I am implementing landscape mode augmented reality app. The little circle to the top left is the compass which shows where north is. Previously I used it in portrait mode. And it absolutely worked fine. but when I shifted to there are two problems. One problem is existing already in portrait mode also.
There seems to be a bug here because I cannot add the code. But here is the text file which contains the code that I want to show you. Code sample explained above
For your point 1, what you want to do is to detect cases when you're about to rotate of an angle greater than 180°, and then take the shorter path.
var rotation = newAngle - oldAngle;
if (Math.Abs(rotation) > 180)
{
// Rotating of more than 180, which means it exists a shorter path
newAngle += rotation > 0 ? -360 : 360;
}
// Start the animation to rotate to newAngle
If the old angle is 1 and the new angle is 359, the rotation will be 358. It's positive, so the code will subtract 360 to 359, and therefore rotate from 1 to -1.
If the old angle is 359 and the new angle is 1, the rotation will be -358. It's negative, so the code will add 360 to 1, and therefore rotate from 359 to 361.
Note: in the second case, after the rotation, the angle will be 361. Then you'll have exactly the same problem is you try to rotate to 2° or 3°, and the algorithm will correct the angle to 362, 363, and so on.
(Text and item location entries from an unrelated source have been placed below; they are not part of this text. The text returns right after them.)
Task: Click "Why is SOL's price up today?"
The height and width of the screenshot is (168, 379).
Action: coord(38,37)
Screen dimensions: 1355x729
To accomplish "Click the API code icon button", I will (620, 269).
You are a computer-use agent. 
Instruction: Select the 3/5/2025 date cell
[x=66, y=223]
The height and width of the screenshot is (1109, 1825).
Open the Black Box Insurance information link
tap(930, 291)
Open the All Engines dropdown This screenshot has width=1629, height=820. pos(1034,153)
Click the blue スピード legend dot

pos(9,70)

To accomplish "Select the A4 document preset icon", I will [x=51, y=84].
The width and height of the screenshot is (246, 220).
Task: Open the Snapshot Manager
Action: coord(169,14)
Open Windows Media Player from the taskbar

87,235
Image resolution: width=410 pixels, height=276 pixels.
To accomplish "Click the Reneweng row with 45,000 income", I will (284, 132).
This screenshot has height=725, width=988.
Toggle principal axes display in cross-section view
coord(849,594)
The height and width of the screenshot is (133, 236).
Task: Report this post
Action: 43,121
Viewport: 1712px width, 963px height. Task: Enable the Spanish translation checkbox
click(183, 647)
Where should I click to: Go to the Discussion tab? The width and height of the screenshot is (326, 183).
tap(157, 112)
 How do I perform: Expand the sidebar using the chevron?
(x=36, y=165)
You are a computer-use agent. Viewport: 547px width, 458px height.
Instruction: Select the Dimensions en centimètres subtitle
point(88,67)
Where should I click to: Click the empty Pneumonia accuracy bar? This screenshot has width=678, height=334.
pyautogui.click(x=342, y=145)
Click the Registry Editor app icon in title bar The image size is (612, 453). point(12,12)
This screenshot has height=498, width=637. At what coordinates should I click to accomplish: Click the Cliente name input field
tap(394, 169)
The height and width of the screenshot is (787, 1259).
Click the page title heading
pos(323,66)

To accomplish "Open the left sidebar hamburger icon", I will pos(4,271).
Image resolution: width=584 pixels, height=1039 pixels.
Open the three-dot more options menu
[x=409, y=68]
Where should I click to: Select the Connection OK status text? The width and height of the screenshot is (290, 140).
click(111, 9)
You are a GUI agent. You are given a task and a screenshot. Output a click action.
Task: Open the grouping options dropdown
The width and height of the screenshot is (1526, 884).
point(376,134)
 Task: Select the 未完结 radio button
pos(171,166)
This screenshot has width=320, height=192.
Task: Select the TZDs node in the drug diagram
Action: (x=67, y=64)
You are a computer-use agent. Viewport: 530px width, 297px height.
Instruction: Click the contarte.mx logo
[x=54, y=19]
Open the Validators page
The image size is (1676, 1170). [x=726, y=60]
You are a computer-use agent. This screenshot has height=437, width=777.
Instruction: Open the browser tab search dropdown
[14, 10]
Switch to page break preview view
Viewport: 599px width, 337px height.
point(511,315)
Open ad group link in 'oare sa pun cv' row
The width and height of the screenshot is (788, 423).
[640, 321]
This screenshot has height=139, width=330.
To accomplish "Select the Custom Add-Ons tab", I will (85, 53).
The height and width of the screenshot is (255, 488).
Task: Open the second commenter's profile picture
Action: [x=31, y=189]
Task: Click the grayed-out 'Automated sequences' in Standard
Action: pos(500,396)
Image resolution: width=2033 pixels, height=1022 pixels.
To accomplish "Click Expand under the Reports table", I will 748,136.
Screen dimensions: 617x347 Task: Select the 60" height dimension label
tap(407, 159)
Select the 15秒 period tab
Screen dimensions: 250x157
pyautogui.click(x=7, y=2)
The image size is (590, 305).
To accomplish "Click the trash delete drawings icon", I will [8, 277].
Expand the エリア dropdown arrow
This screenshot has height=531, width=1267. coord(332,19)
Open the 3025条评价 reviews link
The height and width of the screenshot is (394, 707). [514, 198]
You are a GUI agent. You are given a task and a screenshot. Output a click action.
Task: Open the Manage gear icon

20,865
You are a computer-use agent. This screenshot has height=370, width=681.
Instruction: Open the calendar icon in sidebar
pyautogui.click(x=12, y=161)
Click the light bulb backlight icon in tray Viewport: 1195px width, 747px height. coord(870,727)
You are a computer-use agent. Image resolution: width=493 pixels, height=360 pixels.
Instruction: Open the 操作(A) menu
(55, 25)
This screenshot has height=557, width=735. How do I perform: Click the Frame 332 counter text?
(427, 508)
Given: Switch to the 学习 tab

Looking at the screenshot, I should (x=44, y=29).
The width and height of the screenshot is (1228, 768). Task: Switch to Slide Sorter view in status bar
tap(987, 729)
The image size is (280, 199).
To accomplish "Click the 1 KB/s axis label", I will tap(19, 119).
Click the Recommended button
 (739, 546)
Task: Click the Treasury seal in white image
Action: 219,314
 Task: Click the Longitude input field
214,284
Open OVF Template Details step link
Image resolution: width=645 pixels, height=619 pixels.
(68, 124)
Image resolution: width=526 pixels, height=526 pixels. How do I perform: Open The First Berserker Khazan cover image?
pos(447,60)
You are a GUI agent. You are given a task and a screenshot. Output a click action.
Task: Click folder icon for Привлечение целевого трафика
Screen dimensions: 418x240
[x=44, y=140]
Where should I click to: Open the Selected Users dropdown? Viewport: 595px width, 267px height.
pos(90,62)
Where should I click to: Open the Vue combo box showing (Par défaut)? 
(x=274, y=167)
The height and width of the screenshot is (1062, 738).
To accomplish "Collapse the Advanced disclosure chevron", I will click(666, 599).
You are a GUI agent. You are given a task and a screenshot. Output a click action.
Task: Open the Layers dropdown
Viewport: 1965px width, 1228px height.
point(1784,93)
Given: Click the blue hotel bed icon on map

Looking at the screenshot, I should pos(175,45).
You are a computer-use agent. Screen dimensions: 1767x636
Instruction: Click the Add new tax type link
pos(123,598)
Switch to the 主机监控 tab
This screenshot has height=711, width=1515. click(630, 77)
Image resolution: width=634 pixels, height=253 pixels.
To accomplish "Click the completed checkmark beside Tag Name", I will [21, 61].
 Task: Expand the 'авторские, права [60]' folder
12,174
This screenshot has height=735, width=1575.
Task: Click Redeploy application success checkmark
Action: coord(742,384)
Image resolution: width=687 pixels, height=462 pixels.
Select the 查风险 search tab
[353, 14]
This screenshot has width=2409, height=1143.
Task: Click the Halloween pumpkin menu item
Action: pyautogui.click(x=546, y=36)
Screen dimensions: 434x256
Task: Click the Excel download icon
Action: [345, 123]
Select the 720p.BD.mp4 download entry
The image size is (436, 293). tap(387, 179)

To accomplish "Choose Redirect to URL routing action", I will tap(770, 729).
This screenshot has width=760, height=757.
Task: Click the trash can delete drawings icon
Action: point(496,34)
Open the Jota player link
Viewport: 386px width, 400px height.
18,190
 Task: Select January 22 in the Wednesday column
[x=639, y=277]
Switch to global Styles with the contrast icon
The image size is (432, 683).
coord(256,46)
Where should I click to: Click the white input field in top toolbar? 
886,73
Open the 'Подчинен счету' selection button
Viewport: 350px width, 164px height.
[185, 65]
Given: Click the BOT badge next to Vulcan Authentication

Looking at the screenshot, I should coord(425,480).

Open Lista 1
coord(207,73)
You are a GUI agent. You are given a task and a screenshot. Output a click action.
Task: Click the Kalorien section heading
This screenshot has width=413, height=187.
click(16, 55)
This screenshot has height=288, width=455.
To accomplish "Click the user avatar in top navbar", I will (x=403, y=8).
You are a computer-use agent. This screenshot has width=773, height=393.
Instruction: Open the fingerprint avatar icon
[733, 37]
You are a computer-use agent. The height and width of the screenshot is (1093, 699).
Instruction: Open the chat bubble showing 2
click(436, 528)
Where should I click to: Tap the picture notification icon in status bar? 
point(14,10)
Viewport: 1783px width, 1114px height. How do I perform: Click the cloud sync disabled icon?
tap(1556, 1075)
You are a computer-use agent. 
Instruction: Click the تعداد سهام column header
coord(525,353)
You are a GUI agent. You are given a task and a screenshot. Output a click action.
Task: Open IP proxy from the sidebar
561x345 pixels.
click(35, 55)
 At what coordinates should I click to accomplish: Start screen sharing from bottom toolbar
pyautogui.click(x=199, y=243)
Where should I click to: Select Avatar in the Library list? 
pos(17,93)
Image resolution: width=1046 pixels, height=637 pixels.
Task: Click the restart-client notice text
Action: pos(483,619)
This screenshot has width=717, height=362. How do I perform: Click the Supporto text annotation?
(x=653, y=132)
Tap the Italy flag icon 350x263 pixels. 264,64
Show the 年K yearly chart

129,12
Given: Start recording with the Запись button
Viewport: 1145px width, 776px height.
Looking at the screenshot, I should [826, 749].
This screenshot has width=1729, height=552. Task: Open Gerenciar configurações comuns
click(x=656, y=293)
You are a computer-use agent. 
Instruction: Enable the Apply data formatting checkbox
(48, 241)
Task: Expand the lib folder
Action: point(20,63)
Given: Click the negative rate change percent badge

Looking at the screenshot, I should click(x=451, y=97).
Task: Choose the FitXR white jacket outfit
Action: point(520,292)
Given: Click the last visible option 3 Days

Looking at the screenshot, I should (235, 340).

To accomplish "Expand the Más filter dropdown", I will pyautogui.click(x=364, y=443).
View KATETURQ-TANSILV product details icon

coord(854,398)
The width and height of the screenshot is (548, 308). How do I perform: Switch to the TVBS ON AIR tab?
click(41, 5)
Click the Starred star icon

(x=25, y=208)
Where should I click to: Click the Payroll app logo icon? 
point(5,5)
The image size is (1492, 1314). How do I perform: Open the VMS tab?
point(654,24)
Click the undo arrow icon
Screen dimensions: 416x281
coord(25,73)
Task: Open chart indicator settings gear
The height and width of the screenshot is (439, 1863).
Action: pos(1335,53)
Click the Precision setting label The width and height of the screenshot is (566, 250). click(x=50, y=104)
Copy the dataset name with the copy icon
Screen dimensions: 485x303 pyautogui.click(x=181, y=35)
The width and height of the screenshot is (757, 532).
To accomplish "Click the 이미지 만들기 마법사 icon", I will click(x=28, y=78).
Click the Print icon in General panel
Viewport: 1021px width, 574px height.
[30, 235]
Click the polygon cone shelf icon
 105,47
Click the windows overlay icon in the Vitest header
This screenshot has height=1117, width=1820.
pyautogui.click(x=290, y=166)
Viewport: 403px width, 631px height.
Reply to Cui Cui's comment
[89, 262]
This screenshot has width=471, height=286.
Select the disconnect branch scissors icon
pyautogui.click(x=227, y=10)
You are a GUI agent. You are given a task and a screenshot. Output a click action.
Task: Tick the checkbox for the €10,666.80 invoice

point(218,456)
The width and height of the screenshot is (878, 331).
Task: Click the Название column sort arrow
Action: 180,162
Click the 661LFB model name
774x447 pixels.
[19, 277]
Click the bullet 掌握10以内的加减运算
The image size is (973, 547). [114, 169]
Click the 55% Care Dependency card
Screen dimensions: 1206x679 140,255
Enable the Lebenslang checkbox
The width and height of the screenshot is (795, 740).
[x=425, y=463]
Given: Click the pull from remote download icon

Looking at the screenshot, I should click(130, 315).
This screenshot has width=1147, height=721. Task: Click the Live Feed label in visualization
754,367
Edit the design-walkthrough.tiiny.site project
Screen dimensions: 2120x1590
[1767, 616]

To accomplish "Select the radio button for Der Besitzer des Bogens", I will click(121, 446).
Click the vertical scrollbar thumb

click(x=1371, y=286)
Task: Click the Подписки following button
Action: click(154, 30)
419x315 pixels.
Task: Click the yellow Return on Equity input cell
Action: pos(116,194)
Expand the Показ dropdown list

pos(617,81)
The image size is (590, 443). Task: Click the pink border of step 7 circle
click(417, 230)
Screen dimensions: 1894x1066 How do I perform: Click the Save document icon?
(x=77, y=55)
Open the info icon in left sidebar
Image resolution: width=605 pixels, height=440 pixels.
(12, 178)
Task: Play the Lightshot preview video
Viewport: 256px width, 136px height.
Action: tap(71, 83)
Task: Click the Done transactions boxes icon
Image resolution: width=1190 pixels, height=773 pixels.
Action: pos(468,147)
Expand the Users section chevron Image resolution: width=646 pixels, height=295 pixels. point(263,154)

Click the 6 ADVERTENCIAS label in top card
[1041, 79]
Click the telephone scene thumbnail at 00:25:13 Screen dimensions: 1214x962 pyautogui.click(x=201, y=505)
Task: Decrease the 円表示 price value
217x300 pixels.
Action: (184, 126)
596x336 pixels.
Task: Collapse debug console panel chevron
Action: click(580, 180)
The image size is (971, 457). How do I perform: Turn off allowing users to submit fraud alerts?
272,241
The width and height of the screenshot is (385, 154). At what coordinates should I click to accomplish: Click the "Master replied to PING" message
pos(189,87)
At some point, if the compass keeps rotating in the same direction, the angle will reach 540 and the algorithm will stop working properly. To prevent this kind of issue, you need to detect when your animation has stopped (there's an event for that), then adjust the angle so it stays in the 0-359 range:
if (angle > 359)
{
angle += (angle / 360) * -360;
}
else if (angle < 0)
{
angle += ((angle / 360) - 1) * -360;
}
Since you're changing the angle by multiples of 360, there will be no visual impact to this adjustment.